Phelan Green Group
- Type: Private
- Industry: Energy Renewable energy Fuel
- Founded: 2005; 21 years ago
- Founder: Paschal Phelan
- Headquarters: Cape Town, South Africa
- Area served: South Africa
- Key people: Paschal Phelan (Chairman)
- Products: Electricity Clean fuels
- Divisions: Phelan gEPC
- Subsidiaries: Solar Capital Phelan eFuels
- Website: phelangreen.com

= Phelan Green Group =

South African independent power producer

Phelan Green Group (PGG), sometimes referred to simply as Phelan Green, is a South African renewable energy company and independent power producer (IPP). It develops energy solutions in the solar PV, battery storage (BESS), wind, and eFuels sectors.

Headquartered in Cape Town, Phelan has over 500MW of renewable energy generation capacity, with a further 5,000MW of active pipeline projects, as of 2026.

== History ==

Phelan Green Group was established in 2005, following founder Paschal Phelan's interest in solar energy solutions.

In December 2011, PGG subsidiary Solar Capital won the bid to build the De Aar 1 Solar Power Station in the Northern Cape, and output 75MW into the Eskom grid. The bid was awarded as part of Bid Window 1 of the South African Government's Renewable Energy Independent Power Producer Procurement Program (REIPPPP). The initial development and contracted capacity ended being 94MW, over a 20-year contract term.

In 2016, Solar Capital completed Phase III of the De Aar solar farm project, which added 90 MW to the overall project, bringing its total capacity up to 175MW. This translated to enough power to supply up to 100,000 homes.

At the 2nd South African Green Hydrogen Summit, in October 2023, Phelan announced the Saldanha Green Hydrogen Project, which it would be constructing at a cost of R47 billion. The plant is expected to use solar and wind power, and generate 85,000 tons of green hydrogen per year. The project aimed to create 2,500 jobs during construction, and 500 specialized permanent jobs post development. Planning was anticipated to complete by Q3 2024, and the project had a target operation date of early 2026. The timeline has since shifted, and in mid-2026, construction was expected to complete by the end of the year.

In November 2023, the SA Government granted the Phelan Green Hydrogen Project a Strategic Investment Project (SIP) status. Under SIP legislation, projects considered strategically important are given priority treatment, and access to mechanisms intended to get their infrastructure built faster. The project will contribute towards the Western Cape's Green Hydrogen Strategy, approved in 2024, which has the goal of producing between 300,000 and 420,000 tons of green hydrogen per year for export.

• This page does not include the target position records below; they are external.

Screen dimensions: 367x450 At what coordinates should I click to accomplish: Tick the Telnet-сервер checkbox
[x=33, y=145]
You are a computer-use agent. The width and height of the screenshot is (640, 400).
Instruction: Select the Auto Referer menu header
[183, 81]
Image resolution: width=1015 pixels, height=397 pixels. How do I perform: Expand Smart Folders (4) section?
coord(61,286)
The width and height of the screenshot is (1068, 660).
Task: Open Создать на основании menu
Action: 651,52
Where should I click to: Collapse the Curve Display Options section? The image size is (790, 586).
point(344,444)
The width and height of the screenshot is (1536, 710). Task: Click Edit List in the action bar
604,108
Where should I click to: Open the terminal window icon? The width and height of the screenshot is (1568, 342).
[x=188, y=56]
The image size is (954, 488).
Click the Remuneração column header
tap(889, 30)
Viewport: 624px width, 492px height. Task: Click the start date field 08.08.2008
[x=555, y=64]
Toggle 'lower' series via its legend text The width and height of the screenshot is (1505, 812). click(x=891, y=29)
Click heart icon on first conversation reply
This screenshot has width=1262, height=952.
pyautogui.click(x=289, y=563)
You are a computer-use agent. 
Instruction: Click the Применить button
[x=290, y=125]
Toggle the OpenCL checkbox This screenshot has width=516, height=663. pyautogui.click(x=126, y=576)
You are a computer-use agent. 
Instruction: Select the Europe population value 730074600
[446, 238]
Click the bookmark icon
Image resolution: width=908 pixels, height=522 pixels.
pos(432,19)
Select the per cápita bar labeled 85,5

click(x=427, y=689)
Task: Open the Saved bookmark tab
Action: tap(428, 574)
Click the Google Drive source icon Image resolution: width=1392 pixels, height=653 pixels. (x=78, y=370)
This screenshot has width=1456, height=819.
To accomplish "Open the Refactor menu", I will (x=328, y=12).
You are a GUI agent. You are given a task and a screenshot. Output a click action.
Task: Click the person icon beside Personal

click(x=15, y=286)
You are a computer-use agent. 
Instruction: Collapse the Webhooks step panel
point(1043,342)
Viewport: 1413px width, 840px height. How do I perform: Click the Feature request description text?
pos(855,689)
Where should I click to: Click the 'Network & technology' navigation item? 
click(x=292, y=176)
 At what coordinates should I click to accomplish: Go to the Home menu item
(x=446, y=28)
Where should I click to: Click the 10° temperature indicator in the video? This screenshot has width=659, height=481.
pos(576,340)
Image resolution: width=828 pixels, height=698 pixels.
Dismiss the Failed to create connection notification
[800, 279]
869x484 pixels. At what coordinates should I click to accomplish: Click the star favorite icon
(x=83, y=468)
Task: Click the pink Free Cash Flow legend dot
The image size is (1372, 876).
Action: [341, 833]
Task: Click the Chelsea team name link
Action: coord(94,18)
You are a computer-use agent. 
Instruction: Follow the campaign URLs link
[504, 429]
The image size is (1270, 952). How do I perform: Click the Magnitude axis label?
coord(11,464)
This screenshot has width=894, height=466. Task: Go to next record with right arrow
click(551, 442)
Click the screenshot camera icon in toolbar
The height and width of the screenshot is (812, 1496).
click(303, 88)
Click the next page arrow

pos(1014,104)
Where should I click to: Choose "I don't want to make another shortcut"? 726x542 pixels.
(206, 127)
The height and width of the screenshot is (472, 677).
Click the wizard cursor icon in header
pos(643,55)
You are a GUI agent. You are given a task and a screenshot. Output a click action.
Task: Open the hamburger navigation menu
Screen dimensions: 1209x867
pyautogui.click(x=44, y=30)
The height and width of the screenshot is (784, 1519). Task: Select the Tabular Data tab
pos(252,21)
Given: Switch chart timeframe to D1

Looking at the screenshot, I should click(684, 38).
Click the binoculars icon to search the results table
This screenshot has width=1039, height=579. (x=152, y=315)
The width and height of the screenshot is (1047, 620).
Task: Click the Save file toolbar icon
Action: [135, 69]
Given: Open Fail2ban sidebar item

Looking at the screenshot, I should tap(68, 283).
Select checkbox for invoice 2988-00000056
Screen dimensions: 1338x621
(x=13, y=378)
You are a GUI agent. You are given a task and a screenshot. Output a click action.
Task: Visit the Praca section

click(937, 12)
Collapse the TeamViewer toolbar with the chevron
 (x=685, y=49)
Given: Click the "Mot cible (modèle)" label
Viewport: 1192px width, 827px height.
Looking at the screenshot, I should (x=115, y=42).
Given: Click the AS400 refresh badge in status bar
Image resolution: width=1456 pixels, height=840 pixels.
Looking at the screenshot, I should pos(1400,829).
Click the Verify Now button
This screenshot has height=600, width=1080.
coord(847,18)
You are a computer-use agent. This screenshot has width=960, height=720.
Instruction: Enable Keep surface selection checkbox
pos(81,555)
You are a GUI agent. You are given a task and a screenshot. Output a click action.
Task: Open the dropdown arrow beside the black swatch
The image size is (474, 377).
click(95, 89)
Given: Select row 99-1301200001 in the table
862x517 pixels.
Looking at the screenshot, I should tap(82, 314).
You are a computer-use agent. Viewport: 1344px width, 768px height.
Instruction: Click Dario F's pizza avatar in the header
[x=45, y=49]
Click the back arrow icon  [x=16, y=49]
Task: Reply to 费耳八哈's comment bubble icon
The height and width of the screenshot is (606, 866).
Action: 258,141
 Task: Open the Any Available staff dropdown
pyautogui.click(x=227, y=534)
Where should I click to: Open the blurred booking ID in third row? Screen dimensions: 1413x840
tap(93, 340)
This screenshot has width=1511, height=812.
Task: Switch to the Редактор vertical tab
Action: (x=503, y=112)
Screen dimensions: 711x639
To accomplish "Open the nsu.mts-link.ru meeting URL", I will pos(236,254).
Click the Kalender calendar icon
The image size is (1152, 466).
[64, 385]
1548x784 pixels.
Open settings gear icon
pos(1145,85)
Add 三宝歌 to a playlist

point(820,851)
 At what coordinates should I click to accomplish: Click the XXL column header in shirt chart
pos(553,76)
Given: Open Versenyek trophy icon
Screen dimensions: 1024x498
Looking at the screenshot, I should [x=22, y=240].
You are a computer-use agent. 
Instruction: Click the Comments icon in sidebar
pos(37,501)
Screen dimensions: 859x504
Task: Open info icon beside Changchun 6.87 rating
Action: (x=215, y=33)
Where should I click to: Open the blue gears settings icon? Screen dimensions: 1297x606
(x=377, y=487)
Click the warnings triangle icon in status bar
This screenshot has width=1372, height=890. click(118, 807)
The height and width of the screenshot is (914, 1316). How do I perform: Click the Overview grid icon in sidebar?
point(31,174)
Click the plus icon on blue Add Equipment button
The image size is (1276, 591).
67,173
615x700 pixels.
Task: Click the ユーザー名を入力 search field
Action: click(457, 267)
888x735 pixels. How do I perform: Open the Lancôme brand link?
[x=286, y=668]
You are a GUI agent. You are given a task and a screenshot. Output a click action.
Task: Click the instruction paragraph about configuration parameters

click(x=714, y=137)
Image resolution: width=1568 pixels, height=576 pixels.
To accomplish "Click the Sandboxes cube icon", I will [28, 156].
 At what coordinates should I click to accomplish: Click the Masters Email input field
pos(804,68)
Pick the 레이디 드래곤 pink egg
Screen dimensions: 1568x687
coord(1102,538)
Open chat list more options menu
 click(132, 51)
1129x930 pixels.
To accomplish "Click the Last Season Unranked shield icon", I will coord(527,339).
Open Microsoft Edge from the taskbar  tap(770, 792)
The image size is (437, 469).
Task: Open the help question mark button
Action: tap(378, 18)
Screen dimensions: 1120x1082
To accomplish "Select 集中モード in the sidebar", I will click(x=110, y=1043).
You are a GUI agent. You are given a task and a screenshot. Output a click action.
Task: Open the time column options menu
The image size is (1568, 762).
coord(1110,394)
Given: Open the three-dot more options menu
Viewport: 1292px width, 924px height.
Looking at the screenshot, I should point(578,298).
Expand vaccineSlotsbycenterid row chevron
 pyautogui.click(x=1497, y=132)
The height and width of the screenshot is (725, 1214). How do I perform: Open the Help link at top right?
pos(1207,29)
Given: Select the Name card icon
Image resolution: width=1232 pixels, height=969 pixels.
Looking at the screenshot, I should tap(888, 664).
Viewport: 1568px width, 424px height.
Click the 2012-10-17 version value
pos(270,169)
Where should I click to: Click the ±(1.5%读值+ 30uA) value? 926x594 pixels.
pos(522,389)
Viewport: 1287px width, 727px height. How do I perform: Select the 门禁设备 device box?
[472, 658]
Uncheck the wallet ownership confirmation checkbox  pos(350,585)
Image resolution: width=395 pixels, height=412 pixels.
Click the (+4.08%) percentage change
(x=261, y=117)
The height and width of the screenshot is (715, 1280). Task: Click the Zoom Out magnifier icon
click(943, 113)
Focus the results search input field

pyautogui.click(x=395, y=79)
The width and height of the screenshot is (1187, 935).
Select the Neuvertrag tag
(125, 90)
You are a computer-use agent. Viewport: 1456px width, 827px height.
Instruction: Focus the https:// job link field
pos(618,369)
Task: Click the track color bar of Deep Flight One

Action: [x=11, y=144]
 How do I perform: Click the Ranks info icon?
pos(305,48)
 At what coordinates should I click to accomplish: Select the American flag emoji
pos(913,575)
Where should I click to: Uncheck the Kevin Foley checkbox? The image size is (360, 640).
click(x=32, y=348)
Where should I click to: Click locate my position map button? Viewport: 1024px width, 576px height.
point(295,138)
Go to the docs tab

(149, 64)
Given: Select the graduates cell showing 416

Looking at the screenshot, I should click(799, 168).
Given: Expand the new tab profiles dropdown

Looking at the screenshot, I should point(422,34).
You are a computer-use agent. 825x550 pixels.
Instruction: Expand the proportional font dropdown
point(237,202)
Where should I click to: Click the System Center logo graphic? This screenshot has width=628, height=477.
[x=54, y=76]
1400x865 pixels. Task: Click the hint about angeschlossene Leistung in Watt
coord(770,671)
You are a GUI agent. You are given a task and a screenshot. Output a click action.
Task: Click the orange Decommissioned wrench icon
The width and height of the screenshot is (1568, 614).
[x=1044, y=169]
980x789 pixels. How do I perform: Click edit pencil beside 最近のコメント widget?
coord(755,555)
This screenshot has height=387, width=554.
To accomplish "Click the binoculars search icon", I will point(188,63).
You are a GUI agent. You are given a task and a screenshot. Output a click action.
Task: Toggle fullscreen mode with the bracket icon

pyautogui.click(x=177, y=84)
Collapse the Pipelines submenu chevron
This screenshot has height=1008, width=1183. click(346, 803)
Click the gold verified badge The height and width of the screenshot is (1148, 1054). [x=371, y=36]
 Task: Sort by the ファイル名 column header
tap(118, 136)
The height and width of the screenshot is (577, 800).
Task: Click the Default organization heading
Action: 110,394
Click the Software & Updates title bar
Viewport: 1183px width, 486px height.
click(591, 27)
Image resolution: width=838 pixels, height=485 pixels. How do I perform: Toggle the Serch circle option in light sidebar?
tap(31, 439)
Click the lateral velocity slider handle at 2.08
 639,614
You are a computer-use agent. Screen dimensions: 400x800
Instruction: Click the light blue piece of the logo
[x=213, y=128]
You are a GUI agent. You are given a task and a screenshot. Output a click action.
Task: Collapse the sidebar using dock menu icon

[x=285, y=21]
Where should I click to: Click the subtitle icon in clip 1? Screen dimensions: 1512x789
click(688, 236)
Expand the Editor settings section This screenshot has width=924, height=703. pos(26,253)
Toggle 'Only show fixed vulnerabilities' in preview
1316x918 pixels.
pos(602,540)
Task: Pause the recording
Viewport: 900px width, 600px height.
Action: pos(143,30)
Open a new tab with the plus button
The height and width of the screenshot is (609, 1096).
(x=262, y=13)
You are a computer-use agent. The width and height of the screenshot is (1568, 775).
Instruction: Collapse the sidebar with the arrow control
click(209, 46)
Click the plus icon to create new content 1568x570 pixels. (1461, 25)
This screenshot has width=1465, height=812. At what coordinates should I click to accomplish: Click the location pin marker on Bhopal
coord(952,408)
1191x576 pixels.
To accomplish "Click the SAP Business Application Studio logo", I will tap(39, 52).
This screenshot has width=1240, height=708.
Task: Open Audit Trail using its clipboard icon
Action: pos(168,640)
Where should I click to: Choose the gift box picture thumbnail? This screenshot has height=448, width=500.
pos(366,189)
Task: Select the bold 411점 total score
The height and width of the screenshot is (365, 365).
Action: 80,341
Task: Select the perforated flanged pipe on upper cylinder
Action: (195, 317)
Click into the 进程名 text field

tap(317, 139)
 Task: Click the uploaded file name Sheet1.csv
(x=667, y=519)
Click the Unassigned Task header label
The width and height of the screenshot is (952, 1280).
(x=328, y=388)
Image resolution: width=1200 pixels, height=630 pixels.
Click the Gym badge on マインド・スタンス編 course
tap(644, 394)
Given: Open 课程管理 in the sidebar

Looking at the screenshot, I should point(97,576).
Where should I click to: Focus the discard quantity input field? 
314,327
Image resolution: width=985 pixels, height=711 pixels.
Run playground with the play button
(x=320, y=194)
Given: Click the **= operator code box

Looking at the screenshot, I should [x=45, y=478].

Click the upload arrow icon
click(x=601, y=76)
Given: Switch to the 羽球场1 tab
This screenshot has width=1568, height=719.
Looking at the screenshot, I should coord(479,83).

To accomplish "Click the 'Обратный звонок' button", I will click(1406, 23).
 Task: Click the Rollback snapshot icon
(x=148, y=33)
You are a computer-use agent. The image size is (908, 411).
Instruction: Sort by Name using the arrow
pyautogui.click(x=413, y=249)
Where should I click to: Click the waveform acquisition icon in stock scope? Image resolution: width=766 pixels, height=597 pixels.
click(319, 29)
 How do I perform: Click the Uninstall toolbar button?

By April 2026, Phelan had developed the downstream concept of its Green Hydrogen Project to integrate an electro sustainable aviation fuel (eSAF) component, which now forms a core part of the overall hydrogen project. Through the use of American manufacturer Honeywell's Universal Oil Products Fischer Tropsch (FT) Unicracking process technology, Phelan's plant will produce eSAF that complies with aviation industry standards. Once operational, the project will be one of the world's first commercial-scale eSAF production facilities, supplying more than 140,000 tons per year of eSAF to the EU and the UK.

== Operations ==

The group operates South African subsidiary Solar Capital for solar PV projects, clean fuels subsidiary Phelan eFuels, as well as gEPC, an engineering, procurement and construction division. Phelan Group maintains an HQ in Cape Town, and regional offices in Dubai, Dublin, New Delhi, and Afghanistan.